登山を始めて大きく広がった、わたしの世界

登山を始めて大きく広がった、わたしの世界

登山 トレッキング

 

私が山登りを始めたのは、28歳の時です。
それまでは、都会で暮らしていたということもあり、周りに山も無く、
山を登る友人もおらず、登山には何の興味もありませんでした。

 

知っている山も富士山、エベレスト位なものでした。

 

 

28歳の時、初めて1人で高尾山に登りました。
ちょうどその時、仕事や家庭のことでもやもやしており、
気分転換がしたかったのです。

 

ただ、「登山」という感覚ではなく「観光」の気分でした。
リフトで中腹まで行って、そこでテレビで見た
天狗焼きを食べよう、という計画でした。

 

天気も良く、麓には登山靴を履いてザックを担いだ
登山客がたくさんいました。
私はジーパンにスニーカーです。
リフトで中腹まで行き、頂上まで行けそうな気がしたので、
登山客の後ろにくっついてそのまま登って行きました。
身体がなまっていたので、30分の登りでも汗だくでぜいぜい言います。

 

しかし、頂上の眺めは素晴らしく、気分は爽快でした。
天狗焼きももちろん美味しかったですが、それよりも
味わったことのない達成感がありました。
たった30分登っただけなのに、です。

 

 

家に帰っても、あの頂上での爽快感は忘れられませんでした。
それからです。
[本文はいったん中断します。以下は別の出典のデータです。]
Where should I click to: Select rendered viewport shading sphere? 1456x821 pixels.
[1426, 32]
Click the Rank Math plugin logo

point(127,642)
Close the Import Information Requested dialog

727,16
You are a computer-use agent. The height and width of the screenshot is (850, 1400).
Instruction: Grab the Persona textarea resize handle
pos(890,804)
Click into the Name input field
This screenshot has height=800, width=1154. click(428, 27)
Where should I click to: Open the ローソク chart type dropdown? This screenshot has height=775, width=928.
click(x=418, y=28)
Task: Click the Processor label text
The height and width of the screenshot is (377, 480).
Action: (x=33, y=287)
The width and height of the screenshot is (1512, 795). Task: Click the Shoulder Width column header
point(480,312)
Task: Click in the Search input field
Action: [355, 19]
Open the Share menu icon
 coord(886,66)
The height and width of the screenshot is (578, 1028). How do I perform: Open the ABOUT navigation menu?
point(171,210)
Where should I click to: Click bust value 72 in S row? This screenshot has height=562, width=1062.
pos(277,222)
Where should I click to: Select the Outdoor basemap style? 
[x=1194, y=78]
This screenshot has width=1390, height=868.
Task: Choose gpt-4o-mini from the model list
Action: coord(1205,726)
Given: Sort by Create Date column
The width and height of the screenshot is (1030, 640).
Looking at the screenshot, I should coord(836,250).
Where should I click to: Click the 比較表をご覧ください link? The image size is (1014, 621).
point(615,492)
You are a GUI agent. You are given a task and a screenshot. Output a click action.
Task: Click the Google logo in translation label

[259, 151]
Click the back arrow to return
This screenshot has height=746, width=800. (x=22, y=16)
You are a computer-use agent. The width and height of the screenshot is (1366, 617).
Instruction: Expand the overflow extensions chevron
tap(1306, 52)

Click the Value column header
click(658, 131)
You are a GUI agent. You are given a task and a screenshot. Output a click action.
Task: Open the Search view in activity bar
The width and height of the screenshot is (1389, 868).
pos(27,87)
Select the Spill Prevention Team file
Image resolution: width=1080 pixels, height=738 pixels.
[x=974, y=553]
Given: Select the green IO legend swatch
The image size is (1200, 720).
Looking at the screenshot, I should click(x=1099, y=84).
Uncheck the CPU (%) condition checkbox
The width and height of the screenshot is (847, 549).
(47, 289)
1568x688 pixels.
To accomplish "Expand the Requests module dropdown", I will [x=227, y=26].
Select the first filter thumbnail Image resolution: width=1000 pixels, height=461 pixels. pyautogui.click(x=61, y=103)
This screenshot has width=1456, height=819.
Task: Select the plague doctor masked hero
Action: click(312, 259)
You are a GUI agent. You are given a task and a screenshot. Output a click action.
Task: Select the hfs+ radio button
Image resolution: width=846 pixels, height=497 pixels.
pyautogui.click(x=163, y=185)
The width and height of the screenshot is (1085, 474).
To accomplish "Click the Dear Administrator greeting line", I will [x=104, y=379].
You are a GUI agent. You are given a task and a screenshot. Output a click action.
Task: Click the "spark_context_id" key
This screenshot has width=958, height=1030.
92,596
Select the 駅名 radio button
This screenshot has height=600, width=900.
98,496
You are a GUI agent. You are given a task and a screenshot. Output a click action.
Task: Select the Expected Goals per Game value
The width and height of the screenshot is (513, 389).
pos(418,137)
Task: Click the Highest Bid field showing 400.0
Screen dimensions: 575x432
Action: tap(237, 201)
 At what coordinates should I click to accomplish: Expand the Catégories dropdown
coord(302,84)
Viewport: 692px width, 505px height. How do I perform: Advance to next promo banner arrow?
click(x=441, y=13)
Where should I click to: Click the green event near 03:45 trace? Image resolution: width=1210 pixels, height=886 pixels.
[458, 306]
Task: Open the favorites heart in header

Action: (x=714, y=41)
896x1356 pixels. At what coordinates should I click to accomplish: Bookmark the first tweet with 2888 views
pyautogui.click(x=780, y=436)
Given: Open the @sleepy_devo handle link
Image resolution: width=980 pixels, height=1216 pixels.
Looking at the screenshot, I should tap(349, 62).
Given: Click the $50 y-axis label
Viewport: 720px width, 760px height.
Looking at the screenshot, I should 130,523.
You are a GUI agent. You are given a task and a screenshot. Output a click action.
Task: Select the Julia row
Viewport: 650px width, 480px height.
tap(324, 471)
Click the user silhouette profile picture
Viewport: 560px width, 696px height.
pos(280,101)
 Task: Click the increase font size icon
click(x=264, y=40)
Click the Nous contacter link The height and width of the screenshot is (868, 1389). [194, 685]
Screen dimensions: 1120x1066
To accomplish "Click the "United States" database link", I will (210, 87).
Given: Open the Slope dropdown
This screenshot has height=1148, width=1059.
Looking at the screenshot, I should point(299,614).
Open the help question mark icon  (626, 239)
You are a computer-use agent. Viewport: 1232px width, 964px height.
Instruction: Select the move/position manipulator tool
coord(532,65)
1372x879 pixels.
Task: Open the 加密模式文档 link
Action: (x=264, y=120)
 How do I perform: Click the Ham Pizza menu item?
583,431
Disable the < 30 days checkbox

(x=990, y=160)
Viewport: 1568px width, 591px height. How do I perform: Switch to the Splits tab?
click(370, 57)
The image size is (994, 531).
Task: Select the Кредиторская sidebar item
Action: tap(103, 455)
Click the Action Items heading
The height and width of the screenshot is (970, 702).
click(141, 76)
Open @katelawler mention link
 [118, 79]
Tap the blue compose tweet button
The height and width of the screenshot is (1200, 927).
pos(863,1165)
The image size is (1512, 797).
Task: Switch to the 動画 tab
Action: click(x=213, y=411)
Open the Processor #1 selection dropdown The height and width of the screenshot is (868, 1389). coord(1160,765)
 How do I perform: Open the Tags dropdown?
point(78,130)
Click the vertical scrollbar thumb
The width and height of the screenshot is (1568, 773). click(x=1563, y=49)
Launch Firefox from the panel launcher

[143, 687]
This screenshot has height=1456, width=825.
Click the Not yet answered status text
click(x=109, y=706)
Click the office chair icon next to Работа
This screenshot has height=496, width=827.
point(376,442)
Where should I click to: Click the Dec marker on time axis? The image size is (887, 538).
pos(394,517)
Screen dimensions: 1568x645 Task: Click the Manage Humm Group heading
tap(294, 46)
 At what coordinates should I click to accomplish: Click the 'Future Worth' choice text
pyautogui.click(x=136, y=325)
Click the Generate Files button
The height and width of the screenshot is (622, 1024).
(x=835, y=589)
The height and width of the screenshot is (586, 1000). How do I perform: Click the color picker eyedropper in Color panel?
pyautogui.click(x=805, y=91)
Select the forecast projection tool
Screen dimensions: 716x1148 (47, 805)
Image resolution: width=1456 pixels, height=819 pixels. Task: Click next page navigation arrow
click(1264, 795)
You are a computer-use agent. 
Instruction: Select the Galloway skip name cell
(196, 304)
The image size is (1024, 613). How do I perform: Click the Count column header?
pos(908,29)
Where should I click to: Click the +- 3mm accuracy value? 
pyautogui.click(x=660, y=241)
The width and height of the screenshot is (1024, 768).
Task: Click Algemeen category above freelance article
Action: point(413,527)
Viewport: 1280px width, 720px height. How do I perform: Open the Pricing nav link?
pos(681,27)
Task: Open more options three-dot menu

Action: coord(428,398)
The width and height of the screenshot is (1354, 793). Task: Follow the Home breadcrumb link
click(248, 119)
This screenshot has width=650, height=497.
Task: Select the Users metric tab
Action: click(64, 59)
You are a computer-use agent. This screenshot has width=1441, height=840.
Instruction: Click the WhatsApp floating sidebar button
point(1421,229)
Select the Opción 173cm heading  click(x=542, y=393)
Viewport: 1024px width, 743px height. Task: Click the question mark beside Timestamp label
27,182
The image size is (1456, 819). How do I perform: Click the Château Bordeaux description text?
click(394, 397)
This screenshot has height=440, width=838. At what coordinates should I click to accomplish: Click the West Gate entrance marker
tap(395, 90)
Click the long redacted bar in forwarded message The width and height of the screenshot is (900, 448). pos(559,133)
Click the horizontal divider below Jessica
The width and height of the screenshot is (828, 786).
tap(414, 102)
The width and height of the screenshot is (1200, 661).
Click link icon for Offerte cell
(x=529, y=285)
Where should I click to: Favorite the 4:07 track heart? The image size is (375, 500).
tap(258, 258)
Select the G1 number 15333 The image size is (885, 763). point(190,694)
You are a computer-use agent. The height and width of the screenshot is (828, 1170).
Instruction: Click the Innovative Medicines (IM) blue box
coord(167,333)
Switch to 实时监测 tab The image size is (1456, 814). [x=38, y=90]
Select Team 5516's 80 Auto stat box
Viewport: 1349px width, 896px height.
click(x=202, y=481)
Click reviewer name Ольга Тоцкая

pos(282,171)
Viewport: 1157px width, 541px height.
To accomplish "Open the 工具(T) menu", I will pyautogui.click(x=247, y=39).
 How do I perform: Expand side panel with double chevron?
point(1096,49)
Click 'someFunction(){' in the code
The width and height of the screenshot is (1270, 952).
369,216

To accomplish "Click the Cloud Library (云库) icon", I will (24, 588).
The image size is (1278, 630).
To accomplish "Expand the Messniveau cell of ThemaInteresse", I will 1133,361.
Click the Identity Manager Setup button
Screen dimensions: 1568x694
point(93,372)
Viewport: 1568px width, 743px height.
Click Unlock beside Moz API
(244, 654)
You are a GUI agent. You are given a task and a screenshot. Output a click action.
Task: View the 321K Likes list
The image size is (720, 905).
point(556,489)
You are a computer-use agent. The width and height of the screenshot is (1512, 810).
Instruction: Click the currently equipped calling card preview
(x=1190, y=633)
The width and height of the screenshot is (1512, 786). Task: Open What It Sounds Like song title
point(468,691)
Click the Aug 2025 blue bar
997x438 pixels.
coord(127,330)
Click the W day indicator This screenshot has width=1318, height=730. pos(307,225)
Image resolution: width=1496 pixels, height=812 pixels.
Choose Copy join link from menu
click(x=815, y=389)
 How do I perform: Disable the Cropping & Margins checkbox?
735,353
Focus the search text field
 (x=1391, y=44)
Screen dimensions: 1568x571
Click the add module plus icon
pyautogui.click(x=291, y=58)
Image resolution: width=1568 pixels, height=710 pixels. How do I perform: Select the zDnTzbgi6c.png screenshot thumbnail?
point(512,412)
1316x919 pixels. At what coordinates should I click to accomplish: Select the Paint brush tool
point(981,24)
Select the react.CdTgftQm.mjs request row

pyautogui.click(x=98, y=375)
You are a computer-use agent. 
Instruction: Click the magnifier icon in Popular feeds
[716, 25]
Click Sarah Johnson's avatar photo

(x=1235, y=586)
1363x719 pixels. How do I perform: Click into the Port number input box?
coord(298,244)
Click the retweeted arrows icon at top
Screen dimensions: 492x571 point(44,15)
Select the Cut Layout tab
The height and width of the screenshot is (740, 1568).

私は、爽快感を求め、休日の度に高尾山に通いつめました。
そして、スニーカーじゃ危ないと分かり、トレッキングシューズを買いました。

 

次はザックです。
冬になったら、あるルートの入り口にあった
「アイゼンを持っていない者は通行不可」の看板を見て「アイゼン」
というものを知り、ストックでバランスを取りながら
上手に歩くことも覚えていきました。

 

いくつかの山岳用品店のメンバーズカードを持ち、
本屋でふと手に取るのが山岳雑誌になり、雲取山や丹沢にまで
足を延ばすようになったころ、私はそれまで全く興味のなかった自動車免許を取りました。
理由は、もちろん「山」です。

 

車があれば、もっと色々な山に行けると思ったからです。
そして、私のフィールドは八ヶ岳、北アルプスへと広がっていきました。

 

特に私の心を掴んだのは北アルプスの前穂高岳です。
登っていても楽しい、頂上も眺めも素晴らしい、
そして何より姿かたちがカッコいいからです。

 

好きすぎて、呼び捨てにはできず、「前穂さん」と呼んでいます。

 

他にも鳥海山や宮之浦岳など、印象に残った素晴らしい山はたくさんありますが、
前穂さんだけは特別でこれは一生変わらないと思います。

 

山に染まった私の世界は、今もどんどん広がり続けています。
夏山だけでなく、一年中山を楽しみたいと思い、
30を過ぎてから初めてスキーを履きました。
もちろんゲレンデではなく、冬山登山の練習のためです。

 

また、日本の山だけにとどまらず、英語を勉強し、
カナダやアラスカに遠征に行くようになりました。
8年前には、まさか自分がこんなことになるとは想像もしていませんでした。

 

私は元々引っ込み思案な性質なので、
「あの山に登りたい」という思いがこんなに私を行動的にさせるのか、
と自分でもびっくりしています。

 

山をはじめて、私の世界は大きく大きく変わりました。
あの28歳の時の高尾山が無かったら、今の私の世界はどうなっていたんだろう、
と時々思います。

 

これを運命というのだろうか、と恥ずかしながら考えてしまいます。
私の今の目標は、南米のアコンカグアに登ることです。
目標は次から次へと生まれます。本当に幸せです。